* **TASK INPUT**
[Start of section]

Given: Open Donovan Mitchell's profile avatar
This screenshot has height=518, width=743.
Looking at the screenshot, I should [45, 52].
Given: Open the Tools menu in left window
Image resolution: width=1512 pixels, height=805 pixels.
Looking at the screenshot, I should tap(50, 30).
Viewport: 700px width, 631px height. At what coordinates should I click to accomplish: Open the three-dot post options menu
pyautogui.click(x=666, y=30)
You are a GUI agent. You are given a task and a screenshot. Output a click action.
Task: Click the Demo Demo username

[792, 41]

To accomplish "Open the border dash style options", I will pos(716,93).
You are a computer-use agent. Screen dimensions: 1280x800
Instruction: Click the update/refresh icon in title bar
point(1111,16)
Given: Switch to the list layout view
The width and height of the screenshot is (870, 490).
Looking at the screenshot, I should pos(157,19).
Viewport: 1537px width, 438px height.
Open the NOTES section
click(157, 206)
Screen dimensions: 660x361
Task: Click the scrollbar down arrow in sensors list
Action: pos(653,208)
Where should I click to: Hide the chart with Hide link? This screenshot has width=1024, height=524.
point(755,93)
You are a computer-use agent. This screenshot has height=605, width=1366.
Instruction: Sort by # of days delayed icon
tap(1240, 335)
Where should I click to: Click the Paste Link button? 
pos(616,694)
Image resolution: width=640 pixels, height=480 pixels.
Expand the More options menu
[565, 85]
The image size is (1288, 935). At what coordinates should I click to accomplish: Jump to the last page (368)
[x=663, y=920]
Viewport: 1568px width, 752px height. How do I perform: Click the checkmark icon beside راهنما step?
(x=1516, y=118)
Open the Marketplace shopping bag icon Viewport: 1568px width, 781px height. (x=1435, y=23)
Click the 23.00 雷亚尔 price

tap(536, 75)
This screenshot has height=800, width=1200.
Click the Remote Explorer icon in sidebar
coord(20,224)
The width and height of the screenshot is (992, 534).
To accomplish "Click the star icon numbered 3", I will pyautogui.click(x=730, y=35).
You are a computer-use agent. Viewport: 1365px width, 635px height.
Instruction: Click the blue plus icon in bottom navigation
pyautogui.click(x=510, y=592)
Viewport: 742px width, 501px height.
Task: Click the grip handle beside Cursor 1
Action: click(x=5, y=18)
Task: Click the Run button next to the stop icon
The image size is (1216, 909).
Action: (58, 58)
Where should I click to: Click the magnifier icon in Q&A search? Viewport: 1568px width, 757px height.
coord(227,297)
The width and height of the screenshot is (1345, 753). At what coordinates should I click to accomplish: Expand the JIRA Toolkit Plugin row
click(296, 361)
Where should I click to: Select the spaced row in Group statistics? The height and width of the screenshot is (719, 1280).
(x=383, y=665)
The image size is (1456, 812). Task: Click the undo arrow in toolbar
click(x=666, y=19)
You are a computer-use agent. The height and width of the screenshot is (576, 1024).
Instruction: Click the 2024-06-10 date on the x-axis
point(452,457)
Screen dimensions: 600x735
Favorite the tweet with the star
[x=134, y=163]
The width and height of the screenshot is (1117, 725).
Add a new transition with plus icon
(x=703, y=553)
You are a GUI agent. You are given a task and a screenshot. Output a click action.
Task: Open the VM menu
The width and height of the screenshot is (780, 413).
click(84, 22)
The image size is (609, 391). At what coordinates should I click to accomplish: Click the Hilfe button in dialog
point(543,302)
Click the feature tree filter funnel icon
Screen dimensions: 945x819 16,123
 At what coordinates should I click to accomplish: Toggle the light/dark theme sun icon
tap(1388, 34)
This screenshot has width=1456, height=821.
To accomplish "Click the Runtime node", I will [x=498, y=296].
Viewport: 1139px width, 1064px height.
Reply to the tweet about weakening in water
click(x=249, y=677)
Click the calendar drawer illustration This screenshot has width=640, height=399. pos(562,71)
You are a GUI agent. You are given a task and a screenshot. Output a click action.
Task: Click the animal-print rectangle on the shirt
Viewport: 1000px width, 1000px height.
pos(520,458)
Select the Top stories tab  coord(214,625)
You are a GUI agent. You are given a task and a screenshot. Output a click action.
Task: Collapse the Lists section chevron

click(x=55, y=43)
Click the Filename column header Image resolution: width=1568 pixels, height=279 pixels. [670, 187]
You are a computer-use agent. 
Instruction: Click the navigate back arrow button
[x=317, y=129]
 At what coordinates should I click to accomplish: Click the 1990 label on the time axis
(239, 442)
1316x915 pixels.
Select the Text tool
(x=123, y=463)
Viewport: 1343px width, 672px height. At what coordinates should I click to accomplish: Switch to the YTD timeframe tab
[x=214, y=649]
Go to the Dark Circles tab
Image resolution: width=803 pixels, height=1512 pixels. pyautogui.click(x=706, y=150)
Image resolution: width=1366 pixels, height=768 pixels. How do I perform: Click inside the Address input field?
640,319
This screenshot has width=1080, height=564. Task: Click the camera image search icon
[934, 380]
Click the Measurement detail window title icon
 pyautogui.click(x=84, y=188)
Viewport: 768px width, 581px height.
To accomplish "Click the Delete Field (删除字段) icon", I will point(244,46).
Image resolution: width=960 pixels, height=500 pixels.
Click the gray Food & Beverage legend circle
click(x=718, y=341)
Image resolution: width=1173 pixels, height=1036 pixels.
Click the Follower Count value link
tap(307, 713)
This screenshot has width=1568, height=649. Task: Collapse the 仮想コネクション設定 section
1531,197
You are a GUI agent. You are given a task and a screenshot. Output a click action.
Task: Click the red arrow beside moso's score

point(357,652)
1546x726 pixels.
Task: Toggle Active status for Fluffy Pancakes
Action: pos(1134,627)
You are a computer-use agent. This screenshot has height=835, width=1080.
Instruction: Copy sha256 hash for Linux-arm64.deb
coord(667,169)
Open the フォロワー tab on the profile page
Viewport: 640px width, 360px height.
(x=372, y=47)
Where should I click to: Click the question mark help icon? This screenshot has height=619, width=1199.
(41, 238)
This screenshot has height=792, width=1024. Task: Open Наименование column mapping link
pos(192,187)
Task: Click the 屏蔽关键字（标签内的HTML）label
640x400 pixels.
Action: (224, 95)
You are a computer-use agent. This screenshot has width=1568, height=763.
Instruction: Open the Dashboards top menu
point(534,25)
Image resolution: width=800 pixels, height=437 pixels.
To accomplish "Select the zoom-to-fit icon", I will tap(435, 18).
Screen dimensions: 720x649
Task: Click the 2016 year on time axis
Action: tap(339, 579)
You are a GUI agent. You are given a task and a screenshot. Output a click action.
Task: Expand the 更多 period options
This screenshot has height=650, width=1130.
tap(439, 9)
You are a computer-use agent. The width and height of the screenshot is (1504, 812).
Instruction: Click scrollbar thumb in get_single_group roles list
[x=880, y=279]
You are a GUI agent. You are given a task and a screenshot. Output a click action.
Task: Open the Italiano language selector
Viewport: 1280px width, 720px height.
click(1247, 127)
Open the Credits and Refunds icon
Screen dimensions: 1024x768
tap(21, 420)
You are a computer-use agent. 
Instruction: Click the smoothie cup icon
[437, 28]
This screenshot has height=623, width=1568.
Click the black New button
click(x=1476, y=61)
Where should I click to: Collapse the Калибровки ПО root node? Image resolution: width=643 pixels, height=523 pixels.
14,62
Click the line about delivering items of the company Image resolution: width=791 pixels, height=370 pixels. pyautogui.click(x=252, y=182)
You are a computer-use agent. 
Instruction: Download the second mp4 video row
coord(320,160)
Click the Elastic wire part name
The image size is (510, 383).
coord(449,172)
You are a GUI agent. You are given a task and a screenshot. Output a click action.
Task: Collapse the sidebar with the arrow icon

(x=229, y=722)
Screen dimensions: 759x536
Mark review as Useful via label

[End of section]

* **EXERCISE DIRECTIONS**
Your reply should be all of the data, returned exactly.

* **WRITTEN SOLUTION**
Given: Open Donovan Mitchell's profile avatar
This screenshot has height=518, width=743.
Looking at the screenshot, I should [45, 52].
Given: Open the Tools menu in left window
Image resolution: width=1512 pixels, height=805 pixels.
Looking at the screenshot, I should tap(50, 30).
Viewport: 700px width, 631px height. At what coordinates should I click to accomplish: Open the three-dot post options menu
pyautogui.click(x=666, y=30)
You are a GUI agent. You are given a task and a screenshot. Output a click action.
Task: Click the Demo Demo username

[792, 41]

To accomplish "Open the border dash style options", I will pos(716,93).
You are a computer-use agent. Screen dimensions: 1280x800
Instruction: Click the update/refresh icon in title bar
point(1111,16)
Given: Switch to the list layout view
The width and height of the screenshot is (870, 490).
Looking at the screenshot, I should pos(157,19).
Viewport: 1537px width, 438px height.
Open the NOTES section
click(157, 206)
Screen dimensions: 660x361
Task: Click the scrollbar down arrow in sensors list
Action: pos(653,208)
Where should I click to: Hide the chart with Hide link? This screenshot has width=1024, height=524.
point(755,93)
You are a computer-use agent. This screenshot has height=605, width=1366.
Instruction: Sort by # of days delayed icon
tap(1240, 335)
Where should I click to: Click the Paste Link button? 
pos(616,694)
Image resolution: width=640 pixels, height=480 pixels.
Expand the More options menu
[565, 85]
The image size is (1288, 935). At what coordinates should I click to accomplish: Jump to the last page (368)
[x=663, y=920]
Viewport: 1568px width, 752px height. How do I perform: Click the checkmark icon beside راهنما step?
(x=1516, y=118)
Open the Marketplace shopping bag icon Viewport: 1568px width, 781px height. (x=1435, y=23)
Click the 23.00 雷亚尔 price

tap(536, 75)
This screenshot has height=800, width=1200.
Click the Remote Explorer icon in sidebar
coord(20,224)
The width and height of the screenshot is (992, 534).
To accomplish "Click the star icon numbered 3", I will pyautogui.click(x=730, y=35).
You are a computer-use agent. Viewport: 1365px width, 635px height.
Instruction: Click the blue plus icon in bottom navigation
pyautogui.click(x=510, y=592)
Viewport: 742px width, 501px height.
Task: Click the grip handle beside Cursor 1
Action: click(x=5, y=18)
Task: Click the Run button next to the stop icon
The image size is (1216, 909).
Action: (58, 58)
Where should I click to: Click the magnifier icon in Q&A search? Viewport: 1568px width, 757px height.
coord(227,297)
The width and height of the screenshot is (1345, 753). At what coordinates should I click to accomplish: Expand the JIRA Toolkit Plugin row
click(296, 361)
Where should I click to: Select the spaced row in Group statistics? The height and width of the screenshot is (719, 1280).
(x=383, y=665)
The image size is (1456, 812). Task: Click the undo arrow in toolbar
click(x=666, y=19)
You are a computer-use agent. The height and width of the screenshot is (576, 1024).
Instruction: Click the 2024-06-10 date on the x-axis
point(452,457)
Screen dimensions: 600x735
Favorite the tweet with the star
[x=134, y=163]
The width and height of the screenshot is (1117, 725).
Add a new transition with plus icon
(x=703, y=553)
You are a GUI agent. You are given a task and a screenshot. Output a click action.
Task: Open the VM menu
The width and height of the screenshot is (780, 413).
click(84, 22)
The image size is (609, 391). At what coordinates should I click to accomplish: Click the Hilfe button in dialog
point(543,302)
Click the feature tree filter funnel icon
Screen dimensions: 945x819 16,123
 At what coordinates should I click to accomplish: Toggle the light/dark theme sun icon
tap(1388, 34)
This screenshot has width=1456, height=821.
To accomplish "Click the Runtime node", I will [x=498, y=296].
Viewport: 1139px width, 1064px height.
Reply to the tweet about weakening in water
click(x=249, y=677)
Click the calendar drawer illustration This screenshot has width=640, height=399. pos(562,71)
You are a GUI agent. You are given a task and a screenshot. Output a click action.
Task: Click the animal-print rectangle on the shirt
Viewport: 1000px width, 1000px height.
pos(520,458)
Select the Top stories tab  coord(214,625)
You are a GUI agent. You are given a task and a screenshot. Output a click action.
Task: Collapse the Lists section chevron

click(x=55, y=43)
Click the Filename column header Image resolution: width=1568 pixels, height=279 pixels. [670, 187]
You are a computer-use agent. 
Instruction: Click the navigate back arrow button
[x=317, y=129]
 At what coordinates should I click to accomplish: Click the 1990 label on the time axis
(239, 442)
1316x915 pixels.
Select the Text tool
(x=123, y=463)
Viewport: 1343px width, 672px height. At what coordinates should I click to accomplish: Switch to the YTD timeframe tab
[x=214, y=649]
Go to the Dark Circles tab
Image resolution: width=803 pixels, height=1512 pixels. pyautogui.click(x=706, y=150)
Image resolution: width=1366 pixels, height=768 pixels. How do I perform: Click inside the Address input field?
640,319
This screenshot has width=1080, height=564. Task: Click the camera image search icon
[934, 380]
Click the Measurement detail window title icon
 pyautogui.click(x=84, y=188)
Viewport: 768px width, 581px height.
To accomplish "Click the Delete Field (删除字段) icon", I will point(244,46).
Image resolution: width=960 pixels, height=500 pixels.
Click the gray Food & Beverage legend circle
click(x=718, y=341)
Image resolution: width=1173 pixels, height=1036 pixels.
Click the Follower Count value link
tap(307, 713)
This screenshot has width=1568, height=649. Task: Collapse the 仮想コネクション設定 section
1531,197
You are a GUI agent. You are given a task and a screenshot. Output a click action.
Task: Click the red arrow beside moso's score

point(357,652)
1546x726 pixels.
Task: Toggle Active status for Fluffy Pancakes
Action: pos(1134,627)
You are a computer-use agent. This screenshot has height=835, width=1080.
Instruction: Copy sha256 hash for Linux-arm64.deb
coord(667,169)
Open the フォロワー tab on the profile page
Viewport: 640px width, 360px height.
(x=372, y=47)
Where should I click to: Click the question mark help icon? This screenshot has height=619, width=1199.
(41, 238)
This screenshot has height=792, width=1024. Task: Open Наименование column mapping link
pos(192,187)
Task: Click the 屏蔽关键字（标签内的HTML）label
640x400 pixels.
Action: (224, 95)
You are a computer-use agent. This screenshot has width=1568, height=763.
Instruction: Open the Dashboards top menu
point(534,25)
Image resolution: width=800 pixels, height=437 pixels.
To accomplish "Select the zoom-to-fit icon", I will tap(435, 18).
Screen dimensions: 720x649
Task: Click the 2016 year on time axis
Action: tap(339, 579)
You are a GUI agent. You are given a task and a screenshot. Output a click action.
Task: Expand the 更多 period options
This screenshot has height=650, width=1130.
tap(439, 9)
You are a computer-use agent. The width and height of the screenshot is (1504, 812).
Instruction: Click scrollbar thumb in get_single_group roles list
[x=880, y=279]
You are a GUI agent. You are given a task and a screenshot. Output a click action.
Task: Open the Italiano language selector
Viewport: 1280px width, 720px height.
click(1247, 127)
Open the Credits and Refunds icon
Screen dimensions: 1024x768
tap(21, 420)
You are a computer-use agent. 
Instruction: Click the smoothie cup icon
[437, 28]
This screenshot has height=623, width=1568.
Click the black New button
click(x=1476, y=61)
Where should I click to: Collapse the Калибровки ПО root node? Image resolution: width=643 pixels, height=523 pixels.
14,62
Click the line about delivering items of the company Image resolution: width=791 pixels, height=370 pixels. pyautogui.click(x=252, y=182)
You are a computer-use agent. 
Instruction: Download the second mp4 video row
coord(320,160)
Click the Elastic wire part name
The image size is (510, 383).
coord(449,172)
You are a GUI agent. You are given a task and a screenshot. Output a click action.
Task: Collapse the sidebar with the arrow icon

(x=229, y=722)
Screen dimensions: 759x536
Mark review as Useful via label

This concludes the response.